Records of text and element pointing
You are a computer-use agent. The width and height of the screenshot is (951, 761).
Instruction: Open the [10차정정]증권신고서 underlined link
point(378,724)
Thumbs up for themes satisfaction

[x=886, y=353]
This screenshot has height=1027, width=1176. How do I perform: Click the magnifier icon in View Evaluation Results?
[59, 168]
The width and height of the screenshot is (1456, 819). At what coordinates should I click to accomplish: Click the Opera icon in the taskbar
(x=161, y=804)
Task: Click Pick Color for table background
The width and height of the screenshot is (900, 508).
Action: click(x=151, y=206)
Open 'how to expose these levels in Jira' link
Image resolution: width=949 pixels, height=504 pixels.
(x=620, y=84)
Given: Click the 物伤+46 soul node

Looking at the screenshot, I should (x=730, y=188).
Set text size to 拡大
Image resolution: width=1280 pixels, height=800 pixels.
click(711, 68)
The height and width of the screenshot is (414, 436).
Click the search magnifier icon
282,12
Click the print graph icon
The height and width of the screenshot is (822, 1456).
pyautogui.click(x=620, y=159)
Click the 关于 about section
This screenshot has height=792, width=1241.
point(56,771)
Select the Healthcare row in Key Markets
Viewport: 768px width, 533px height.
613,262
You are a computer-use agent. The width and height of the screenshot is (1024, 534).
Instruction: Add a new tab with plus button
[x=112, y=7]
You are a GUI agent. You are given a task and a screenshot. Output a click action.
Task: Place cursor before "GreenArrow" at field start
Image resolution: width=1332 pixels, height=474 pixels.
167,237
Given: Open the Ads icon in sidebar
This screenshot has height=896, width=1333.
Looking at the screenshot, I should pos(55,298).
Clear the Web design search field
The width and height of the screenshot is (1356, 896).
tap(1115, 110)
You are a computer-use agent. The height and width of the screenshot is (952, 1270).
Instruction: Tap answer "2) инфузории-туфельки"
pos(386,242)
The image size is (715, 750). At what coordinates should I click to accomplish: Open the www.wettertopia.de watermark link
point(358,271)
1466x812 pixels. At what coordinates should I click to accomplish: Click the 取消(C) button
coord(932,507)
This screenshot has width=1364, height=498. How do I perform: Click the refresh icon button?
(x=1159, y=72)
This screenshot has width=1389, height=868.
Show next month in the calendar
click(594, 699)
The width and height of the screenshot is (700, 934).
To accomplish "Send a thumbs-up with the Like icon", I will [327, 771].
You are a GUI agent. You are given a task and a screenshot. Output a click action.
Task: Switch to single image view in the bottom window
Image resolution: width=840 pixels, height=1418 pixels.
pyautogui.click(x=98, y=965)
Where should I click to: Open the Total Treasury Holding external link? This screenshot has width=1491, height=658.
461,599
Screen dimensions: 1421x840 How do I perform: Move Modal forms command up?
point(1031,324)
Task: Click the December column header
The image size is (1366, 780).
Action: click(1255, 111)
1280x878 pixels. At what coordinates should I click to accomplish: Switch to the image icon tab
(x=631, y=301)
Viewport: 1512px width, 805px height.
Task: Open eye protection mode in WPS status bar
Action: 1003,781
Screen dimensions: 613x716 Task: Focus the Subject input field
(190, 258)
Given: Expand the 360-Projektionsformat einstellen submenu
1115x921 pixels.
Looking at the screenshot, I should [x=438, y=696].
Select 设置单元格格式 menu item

_Given problem:_
Please lay out the entries from the start through the line containing "tap(1115, 110)", inclusive, as a Markdown table with the columns Row and Line. Number each line and leave out blank lines.

_Response:_
| Row | Line |
|---|---|
| 1 | You are a computer-use agent. The width and height of the screenshot is (951, 761). |
| 2 | Instruction: Open the [10차정정]증권신고서 underlined link |
| 3 | point(378,724) |
| 4 | Thumbs up for themes satisfaction |
| 5 | [x=886, y=353] |
| 6 | This screenshot has height=1027, width=1176. How do I perform: Click the magnifier icon in View Evaluation Results? |
| 7 | [59, 168] |
| 8 | The width and height of the screenshot is (1456, 819). At what coordinates should I click to accomplish: Click the Opera icon in the taskbar |
| 9 | (x=161, y=804) |
| 10 | Task: Click Pick Color for table background |
| 11 | The width and height of the screenshot is (900, 508). |
| 12 | Action: click(x=151, y=206) |
| 13 | Open 'how to expose these levels in Jira' link |
| 14 | Image resolution: width=949 pixels, height=504 pixels. |
| 15 | (x=620, y=84) |
| 16 | Given: Click the 物伤+46 soul node |
| 17 | Looking at the screenshot, I should (x=730, y=188). |
| 18 | Set text size to 拡大 |
| 19 | Image resolution: width=1280 pixels, height=800 pixels. |
| 20 | click(711, 68) |
| 21 | The height and width of the screenshot is (414, 436). |
| 22 | Click the search magnifier icon |
| 23 | 282,12 |
| 24 | Click the print graph icon |
| 25 | The height and width of the screenshot is (822, 1456). |
| 26 | pyautogui.click(x=620, y=159) |
| 27 | Click the 关于 about section |
| 28 | This screenshot has height=792, width=1241. |
| 29 | point(56,771) |
| 30 | Select the Healthcare row in Key Markets |
| 31 | Viewport: 768px width, 533px height. |
| 32 | 613,262 |
| 33 | You are a computer-use agent. The width and height of the screenshot is (1024, 534). |
| 34 | Instruction: Add a new tab with plus button |
| 35 | [x=112, y=7] |
| 36 | You are a GUI agent. You are given a task and a screenshot. Output a click action. |
| 37 | Task: Place cursor before "GreenArrow" at field start |
| 38 | Image resolution: width=1332 pixels, height=474 pixels. |
| 39 | 167,237 |
| 40 | Given: Open the Ads icon in sidebar |
| 41 | This screenshot has height=896, width=1333. |
| 42 | Looking at the screenshot, I should pos(55,298). |
| 43 | Clear the Web design search field |
| 44 | The width and height of the screenshot is (1356, 896). |
| 45 | tap(1115, 110) |